Question

Calculate the equivalent weight of $$\\mathrm{KHC}_{2} \\mathrm{O}_{4}$$ (a) as an acid and (b) as a reducing agent in reaction with $$\\mathrm{MnO}_{4}^{-}$$ ($$5 \\mathrm{HC}_{2} \\mathrm{O}_{4}^{-}+2 \\mathrm{MnO}_{4}^{-}+11 \\mathrm{H}^{+} \\rightarrow 10 \\mathrm{CO}_{2}+2 \\mathrm{Mn}^{2+}+8 \\mathrm{H}_{2} \\mathrm{O}$$)

Answer

## Question1.a:

**step1 Calculate the Molar Mass of $$ \mathrm{KHC}_{2} \mathrm{O}_{4} $$**

First, we need to calculate the molar mass of potassium hydrogen oxalate ($$ \mathrm{KHC}_{2} \mathrm{O}_{4} $$). The molar mass is the sum of the atomic masses of all atoms in the molecule.
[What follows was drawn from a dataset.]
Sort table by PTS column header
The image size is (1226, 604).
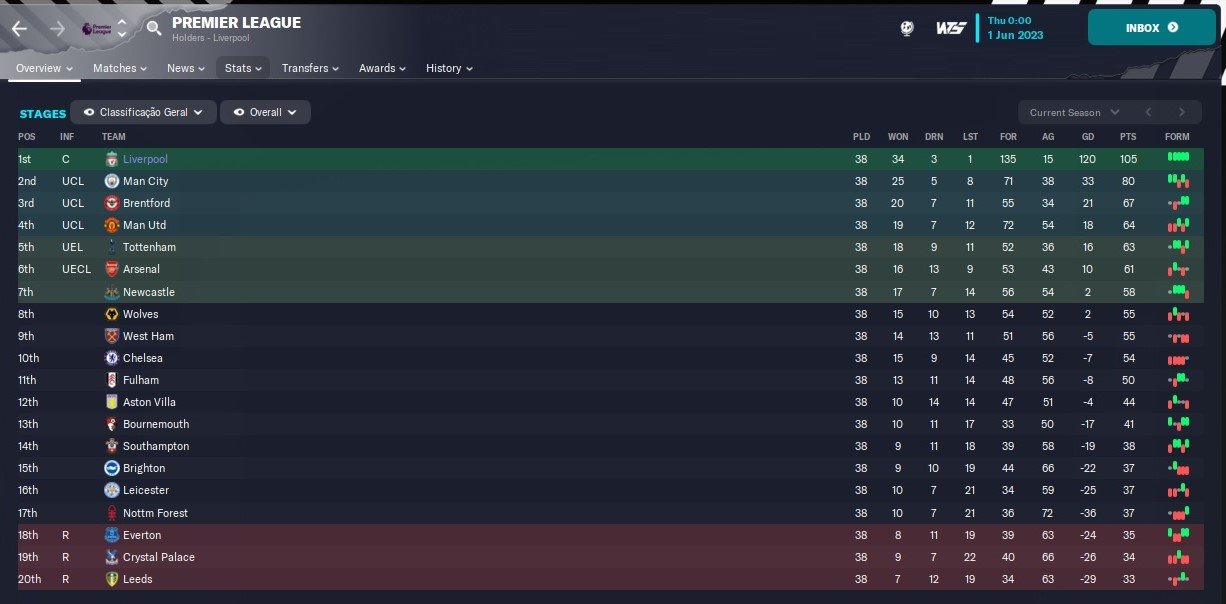tap(1128, 136)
$$ \text{Molar Mass} (\mathrm{KHC}_{2} \mathrm{O}_{4}) = \text{Atomic Mass}(\mathrm{K}) + \text{Atomic Mass}(\mathrm{H}) + 2 \times \text{Atomic Mass}(\mathrm{C}) + 4 \times \text{Atomic Mass}(\mathrm{O}) $$

Using the approximate atomic masses (K=39, H=1, C=12, O=16):

$$ \text{Molar Mass} = 39 + 1 + (2 \times 12) + (4 \times 16) $$
$$ \text{Molar Mass} = 39 + 1 + 24 + 64 $$
$$ \text{Molar Mass} = 128 \text{ g/mol} $$

**step2 Determine the Equivalent Weight of $$ \mathrm{KHC}_{2} \mathrm{O}_{4} $$ as an Acid**

The equivalent weight of an acid is its molar mass divided by the number of replaceable hydrogen ions ($$ \mathrm{H}^{+} $$) per molecule (also known as its basicity). Potassium hydrogen oxalate ($$ \mathrm{KHC}_{2} \mathrm{O}_{4} $$) has one acidic hydrogen atom that can be donated in an acid-base reaction.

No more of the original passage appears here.